What you have to do :: Select, from the data, each line where "computer" occurs.

Start of Records for this task

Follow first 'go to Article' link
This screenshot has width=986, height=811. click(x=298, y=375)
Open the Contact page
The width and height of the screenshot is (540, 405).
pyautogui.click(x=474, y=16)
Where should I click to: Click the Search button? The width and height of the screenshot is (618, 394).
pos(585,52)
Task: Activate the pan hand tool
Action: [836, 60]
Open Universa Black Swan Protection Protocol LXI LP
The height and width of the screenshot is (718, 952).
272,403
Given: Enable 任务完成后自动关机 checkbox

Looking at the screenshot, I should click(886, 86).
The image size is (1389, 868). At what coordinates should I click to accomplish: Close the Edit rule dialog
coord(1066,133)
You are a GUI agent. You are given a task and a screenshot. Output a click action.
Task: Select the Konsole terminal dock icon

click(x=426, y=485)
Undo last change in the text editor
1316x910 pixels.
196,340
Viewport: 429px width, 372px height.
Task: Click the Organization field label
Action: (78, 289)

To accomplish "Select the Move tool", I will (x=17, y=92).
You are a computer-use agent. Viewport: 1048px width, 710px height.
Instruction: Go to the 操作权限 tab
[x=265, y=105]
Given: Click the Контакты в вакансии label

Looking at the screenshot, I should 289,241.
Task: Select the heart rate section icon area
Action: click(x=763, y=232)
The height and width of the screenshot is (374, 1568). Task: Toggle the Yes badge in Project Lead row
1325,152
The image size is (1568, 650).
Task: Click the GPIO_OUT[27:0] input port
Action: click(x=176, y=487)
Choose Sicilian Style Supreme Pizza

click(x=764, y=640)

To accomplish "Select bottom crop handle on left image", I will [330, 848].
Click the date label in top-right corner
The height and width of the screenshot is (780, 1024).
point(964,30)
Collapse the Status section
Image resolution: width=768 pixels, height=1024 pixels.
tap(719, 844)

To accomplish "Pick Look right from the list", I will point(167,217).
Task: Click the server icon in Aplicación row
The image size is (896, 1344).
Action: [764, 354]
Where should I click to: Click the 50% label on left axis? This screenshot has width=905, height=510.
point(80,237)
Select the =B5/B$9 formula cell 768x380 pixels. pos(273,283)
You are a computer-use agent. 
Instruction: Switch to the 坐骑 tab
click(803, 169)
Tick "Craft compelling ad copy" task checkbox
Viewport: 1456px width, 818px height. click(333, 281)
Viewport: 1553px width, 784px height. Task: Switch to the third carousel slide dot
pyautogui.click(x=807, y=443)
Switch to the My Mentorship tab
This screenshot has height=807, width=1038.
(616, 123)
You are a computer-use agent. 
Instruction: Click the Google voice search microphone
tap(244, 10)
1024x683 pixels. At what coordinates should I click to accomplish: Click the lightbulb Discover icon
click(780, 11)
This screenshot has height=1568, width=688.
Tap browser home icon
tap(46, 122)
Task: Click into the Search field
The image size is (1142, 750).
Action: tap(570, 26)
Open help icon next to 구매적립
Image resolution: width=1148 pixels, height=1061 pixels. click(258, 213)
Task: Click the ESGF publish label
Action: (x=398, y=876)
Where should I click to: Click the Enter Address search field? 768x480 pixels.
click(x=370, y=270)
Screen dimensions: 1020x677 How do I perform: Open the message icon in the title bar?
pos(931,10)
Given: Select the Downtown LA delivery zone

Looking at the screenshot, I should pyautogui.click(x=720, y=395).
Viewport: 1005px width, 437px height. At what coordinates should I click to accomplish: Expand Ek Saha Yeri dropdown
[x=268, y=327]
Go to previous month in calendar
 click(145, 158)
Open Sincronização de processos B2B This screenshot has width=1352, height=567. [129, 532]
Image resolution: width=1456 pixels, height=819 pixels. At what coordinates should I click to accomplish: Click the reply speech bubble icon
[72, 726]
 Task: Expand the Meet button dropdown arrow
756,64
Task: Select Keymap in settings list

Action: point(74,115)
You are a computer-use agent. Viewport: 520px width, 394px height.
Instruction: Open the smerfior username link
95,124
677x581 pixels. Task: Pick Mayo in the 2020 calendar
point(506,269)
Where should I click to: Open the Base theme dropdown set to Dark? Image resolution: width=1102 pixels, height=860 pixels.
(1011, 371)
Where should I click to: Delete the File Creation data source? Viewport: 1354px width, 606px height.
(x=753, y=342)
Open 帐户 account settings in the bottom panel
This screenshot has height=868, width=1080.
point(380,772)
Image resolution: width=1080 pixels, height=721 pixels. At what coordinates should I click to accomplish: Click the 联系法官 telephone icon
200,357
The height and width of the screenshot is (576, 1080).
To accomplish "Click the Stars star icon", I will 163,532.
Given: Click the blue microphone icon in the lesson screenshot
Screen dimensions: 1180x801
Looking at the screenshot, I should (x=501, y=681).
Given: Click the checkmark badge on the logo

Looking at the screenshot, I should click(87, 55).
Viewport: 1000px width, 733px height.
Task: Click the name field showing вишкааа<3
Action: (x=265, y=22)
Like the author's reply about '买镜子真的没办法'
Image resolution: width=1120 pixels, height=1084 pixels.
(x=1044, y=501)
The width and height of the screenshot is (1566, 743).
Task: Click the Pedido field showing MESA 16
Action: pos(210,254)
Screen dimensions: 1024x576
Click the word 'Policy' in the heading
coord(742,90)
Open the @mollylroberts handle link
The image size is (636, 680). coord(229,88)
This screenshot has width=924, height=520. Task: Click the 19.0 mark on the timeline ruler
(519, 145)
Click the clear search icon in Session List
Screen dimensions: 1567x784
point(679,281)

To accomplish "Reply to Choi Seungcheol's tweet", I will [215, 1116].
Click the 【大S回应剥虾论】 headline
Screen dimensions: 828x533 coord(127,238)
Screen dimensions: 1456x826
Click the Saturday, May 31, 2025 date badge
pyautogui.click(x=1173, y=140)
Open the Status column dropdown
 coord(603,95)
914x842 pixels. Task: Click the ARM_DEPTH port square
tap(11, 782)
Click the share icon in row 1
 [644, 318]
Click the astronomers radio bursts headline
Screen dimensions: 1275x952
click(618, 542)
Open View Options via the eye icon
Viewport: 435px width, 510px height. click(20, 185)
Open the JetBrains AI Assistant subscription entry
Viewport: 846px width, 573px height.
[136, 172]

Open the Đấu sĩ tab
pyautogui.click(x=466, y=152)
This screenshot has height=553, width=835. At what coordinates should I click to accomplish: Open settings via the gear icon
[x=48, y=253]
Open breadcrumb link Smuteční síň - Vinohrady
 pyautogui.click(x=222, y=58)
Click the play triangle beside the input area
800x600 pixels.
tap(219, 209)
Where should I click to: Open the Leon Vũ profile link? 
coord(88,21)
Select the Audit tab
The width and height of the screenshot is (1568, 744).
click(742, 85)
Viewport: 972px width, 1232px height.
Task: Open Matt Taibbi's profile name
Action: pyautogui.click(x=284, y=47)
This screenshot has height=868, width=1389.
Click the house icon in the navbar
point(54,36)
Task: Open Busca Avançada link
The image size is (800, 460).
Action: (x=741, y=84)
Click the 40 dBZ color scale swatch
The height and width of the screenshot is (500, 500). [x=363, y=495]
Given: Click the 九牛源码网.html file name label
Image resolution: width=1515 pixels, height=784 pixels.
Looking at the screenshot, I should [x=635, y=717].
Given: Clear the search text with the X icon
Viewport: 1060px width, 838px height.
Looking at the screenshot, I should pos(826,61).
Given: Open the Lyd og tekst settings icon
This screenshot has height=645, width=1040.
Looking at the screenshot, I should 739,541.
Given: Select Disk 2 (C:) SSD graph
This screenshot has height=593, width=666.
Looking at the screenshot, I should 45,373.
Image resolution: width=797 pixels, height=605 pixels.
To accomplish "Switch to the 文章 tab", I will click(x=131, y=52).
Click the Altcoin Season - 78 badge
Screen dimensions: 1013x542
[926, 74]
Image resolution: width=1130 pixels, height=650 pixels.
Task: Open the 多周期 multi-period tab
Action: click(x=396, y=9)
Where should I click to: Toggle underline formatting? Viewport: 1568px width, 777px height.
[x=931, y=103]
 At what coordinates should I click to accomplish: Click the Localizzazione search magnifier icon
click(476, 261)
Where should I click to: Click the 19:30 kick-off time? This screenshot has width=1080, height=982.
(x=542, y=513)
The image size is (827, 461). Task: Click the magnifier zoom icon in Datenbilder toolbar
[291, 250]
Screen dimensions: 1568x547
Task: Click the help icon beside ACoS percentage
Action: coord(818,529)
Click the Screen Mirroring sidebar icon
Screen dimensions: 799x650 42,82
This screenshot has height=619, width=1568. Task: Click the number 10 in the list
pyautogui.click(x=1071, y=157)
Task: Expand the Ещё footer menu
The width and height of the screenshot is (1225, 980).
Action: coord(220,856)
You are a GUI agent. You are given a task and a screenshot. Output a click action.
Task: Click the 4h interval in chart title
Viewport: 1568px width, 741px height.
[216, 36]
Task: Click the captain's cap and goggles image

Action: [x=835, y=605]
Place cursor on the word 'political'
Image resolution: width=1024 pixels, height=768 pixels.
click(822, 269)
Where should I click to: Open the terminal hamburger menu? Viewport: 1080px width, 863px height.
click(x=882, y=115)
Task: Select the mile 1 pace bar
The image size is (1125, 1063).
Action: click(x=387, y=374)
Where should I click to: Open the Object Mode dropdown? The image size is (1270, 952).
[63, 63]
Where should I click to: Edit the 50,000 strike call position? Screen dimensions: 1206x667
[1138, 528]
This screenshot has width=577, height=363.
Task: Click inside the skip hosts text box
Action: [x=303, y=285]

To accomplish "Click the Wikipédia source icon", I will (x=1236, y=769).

End of Records for this task

Solution for this problem ::
You are a computer-use agent. Viewport: 1048px width, 710px height.
You are a computer-use agent. 
You are a computer-use agent. 
You are a computer-use agent. Viewport: 520px width, 394px height.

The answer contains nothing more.